WHAT IS BEING ASKED
State how many lines in the material hold the string "button"; nothing besides that number is expected.

· · ·

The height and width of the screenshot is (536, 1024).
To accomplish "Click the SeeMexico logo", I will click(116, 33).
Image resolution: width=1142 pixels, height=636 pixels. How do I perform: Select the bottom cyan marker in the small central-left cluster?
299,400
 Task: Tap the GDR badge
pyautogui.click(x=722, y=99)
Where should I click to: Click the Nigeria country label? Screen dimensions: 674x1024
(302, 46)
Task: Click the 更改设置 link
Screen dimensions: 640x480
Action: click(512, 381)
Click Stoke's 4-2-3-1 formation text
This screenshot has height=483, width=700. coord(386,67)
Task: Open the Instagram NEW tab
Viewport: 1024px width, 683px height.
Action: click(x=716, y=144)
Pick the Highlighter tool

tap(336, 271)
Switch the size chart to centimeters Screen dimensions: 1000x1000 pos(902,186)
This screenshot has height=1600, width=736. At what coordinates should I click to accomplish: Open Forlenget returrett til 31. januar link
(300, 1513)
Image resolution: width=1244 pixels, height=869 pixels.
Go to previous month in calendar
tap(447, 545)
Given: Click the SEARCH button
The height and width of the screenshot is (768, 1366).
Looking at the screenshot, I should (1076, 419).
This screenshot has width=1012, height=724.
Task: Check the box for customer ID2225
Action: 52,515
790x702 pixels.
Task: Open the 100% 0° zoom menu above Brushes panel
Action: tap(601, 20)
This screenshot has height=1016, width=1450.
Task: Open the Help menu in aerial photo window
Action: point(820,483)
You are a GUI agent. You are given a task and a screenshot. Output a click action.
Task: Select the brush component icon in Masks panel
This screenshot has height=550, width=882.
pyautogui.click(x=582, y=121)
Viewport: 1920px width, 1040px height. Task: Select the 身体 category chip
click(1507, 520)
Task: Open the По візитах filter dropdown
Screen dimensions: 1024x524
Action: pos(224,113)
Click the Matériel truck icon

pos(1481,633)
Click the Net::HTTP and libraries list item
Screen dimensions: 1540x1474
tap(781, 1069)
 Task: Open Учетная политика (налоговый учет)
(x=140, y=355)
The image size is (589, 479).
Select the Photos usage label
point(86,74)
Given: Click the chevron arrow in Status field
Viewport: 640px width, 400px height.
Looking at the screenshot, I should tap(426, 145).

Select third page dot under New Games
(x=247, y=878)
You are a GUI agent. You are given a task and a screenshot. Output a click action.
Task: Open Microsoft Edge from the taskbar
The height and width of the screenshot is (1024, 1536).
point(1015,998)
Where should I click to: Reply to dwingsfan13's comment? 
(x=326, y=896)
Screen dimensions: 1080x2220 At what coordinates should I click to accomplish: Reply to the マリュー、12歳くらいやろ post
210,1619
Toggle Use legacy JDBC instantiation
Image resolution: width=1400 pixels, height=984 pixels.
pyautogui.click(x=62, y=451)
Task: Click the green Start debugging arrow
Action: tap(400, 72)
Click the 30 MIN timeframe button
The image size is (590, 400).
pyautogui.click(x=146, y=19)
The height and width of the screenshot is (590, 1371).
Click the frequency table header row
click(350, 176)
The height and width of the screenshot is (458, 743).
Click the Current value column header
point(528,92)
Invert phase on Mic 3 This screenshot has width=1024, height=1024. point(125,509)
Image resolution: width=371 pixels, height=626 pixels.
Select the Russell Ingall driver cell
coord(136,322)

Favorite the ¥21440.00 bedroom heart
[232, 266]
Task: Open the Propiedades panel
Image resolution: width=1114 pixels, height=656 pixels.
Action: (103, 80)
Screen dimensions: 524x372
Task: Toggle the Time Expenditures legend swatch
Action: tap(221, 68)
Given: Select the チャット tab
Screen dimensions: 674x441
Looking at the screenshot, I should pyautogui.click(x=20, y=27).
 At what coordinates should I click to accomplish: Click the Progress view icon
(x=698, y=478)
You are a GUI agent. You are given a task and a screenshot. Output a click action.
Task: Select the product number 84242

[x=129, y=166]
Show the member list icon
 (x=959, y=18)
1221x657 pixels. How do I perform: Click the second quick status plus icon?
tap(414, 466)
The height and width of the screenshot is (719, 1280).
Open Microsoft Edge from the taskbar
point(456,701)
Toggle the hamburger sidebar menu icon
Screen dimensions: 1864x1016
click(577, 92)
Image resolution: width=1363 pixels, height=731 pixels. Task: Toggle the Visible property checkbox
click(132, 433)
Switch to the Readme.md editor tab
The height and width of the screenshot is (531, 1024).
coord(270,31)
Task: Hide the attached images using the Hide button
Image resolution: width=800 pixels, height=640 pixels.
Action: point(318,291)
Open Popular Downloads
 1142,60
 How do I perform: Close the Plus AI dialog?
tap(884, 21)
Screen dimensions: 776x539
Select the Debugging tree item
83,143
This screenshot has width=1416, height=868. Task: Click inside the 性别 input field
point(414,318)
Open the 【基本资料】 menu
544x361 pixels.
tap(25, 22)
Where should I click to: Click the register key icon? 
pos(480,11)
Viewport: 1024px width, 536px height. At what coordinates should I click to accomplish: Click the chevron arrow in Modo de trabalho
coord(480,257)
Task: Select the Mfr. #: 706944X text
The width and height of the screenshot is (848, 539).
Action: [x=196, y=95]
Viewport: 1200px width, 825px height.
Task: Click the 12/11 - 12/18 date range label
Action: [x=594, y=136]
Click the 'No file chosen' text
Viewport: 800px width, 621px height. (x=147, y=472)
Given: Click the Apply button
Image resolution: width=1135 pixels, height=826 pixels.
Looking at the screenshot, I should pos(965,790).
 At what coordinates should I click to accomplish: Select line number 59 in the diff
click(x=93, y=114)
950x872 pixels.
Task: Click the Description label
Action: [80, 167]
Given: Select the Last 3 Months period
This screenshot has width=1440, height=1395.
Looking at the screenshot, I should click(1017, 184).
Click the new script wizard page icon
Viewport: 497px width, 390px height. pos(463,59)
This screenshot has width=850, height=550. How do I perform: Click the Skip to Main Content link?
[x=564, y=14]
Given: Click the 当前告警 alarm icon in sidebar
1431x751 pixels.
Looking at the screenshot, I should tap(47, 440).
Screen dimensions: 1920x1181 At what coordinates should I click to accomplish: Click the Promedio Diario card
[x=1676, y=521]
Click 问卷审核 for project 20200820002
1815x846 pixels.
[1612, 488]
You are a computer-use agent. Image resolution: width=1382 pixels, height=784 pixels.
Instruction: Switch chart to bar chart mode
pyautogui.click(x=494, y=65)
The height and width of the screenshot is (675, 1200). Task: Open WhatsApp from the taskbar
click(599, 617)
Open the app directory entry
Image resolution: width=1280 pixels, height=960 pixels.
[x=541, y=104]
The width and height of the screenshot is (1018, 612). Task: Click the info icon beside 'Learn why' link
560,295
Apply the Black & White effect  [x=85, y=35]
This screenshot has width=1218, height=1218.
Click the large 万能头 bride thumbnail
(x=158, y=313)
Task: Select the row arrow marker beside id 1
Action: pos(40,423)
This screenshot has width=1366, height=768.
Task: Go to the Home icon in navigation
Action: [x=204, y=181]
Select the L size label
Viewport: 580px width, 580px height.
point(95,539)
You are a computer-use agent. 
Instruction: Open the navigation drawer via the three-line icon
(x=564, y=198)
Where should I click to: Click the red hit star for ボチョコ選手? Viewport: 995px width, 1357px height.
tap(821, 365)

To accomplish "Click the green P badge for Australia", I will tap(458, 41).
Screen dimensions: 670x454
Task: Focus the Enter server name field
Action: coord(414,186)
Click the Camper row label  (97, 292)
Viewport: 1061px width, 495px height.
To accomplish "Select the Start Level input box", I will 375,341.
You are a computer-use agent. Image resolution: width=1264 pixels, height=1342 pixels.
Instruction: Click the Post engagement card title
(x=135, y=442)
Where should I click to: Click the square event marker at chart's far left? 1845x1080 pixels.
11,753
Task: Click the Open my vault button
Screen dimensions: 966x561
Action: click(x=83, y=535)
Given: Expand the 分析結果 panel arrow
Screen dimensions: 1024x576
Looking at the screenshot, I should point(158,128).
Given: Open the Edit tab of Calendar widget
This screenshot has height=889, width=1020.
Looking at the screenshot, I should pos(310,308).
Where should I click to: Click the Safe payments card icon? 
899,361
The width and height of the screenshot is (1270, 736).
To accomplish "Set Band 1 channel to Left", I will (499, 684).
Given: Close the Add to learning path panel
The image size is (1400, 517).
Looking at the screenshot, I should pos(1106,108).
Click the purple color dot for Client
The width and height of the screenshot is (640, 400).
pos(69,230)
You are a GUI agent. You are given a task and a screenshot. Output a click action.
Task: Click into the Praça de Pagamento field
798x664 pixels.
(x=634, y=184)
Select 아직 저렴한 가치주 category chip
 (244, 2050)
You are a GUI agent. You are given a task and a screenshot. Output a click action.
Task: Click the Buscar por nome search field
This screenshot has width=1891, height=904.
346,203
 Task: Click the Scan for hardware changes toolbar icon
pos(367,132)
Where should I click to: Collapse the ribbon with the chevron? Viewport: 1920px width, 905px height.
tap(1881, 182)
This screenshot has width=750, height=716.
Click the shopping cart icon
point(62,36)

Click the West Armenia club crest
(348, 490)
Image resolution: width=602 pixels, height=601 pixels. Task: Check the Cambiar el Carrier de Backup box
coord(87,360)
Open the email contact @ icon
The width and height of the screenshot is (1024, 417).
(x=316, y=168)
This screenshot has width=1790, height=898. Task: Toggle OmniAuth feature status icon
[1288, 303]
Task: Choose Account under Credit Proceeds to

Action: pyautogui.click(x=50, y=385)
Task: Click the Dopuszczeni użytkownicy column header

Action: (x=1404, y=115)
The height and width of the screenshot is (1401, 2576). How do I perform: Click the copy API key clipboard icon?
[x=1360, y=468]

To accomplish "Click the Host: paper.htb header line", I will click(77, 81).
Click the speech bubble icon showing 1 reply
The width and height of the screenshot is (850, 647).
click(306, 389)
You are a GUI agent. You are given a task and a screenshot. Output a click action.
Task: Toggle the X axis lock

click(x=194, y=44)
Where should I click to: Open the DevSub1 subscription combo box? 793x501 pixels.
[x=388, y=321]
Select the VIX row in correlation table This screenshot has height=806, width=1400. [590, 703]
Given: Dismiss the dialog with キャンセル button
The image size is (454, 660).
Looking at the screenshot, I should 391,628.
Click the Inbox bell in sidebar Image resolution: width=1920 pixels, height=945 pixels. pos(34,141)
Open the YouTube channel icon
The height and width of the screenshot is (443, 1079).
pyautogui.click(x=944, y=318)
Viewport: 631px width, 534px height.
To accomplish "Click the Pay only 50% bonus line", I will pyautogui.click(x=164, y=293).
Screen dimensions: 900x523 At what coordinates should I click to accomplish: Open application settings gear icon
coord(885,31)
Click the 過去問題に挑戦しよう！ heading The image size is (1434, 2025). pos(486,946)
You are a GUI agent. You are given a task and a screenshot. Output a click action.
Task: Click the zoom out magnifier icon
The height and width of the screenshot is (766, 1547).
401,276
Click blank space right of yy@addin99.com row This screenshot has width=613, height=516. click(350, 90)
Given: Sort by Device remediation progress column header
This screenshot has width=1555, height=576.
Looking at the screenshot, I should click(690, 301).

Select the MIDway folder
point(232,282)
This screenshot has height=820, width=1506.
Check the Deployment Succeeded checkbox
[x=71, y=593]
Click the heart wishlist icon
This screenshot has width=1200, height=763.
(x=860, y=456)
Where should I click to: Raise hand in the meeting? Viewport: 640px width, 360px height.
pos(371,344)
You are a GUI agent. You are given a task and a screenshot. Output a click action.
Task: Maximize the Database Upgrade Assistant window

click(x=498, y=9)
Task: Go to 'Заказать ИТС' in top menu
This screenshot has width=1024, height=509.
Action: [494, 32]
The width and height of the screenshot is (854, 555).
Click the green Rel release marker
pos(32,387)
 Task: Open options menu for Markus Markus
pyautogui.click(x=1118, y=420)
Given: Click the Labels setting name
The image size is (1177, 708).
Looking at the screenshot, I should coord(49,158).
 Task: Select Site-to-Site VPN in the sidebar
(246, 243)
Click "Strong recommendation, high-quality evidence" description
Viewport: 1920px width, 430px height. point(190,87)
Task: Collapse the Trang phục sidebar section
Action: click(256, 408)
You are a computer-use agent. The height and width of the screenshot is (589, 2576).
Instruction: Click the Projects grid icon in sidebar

· · ·

ANSWER SPACE
6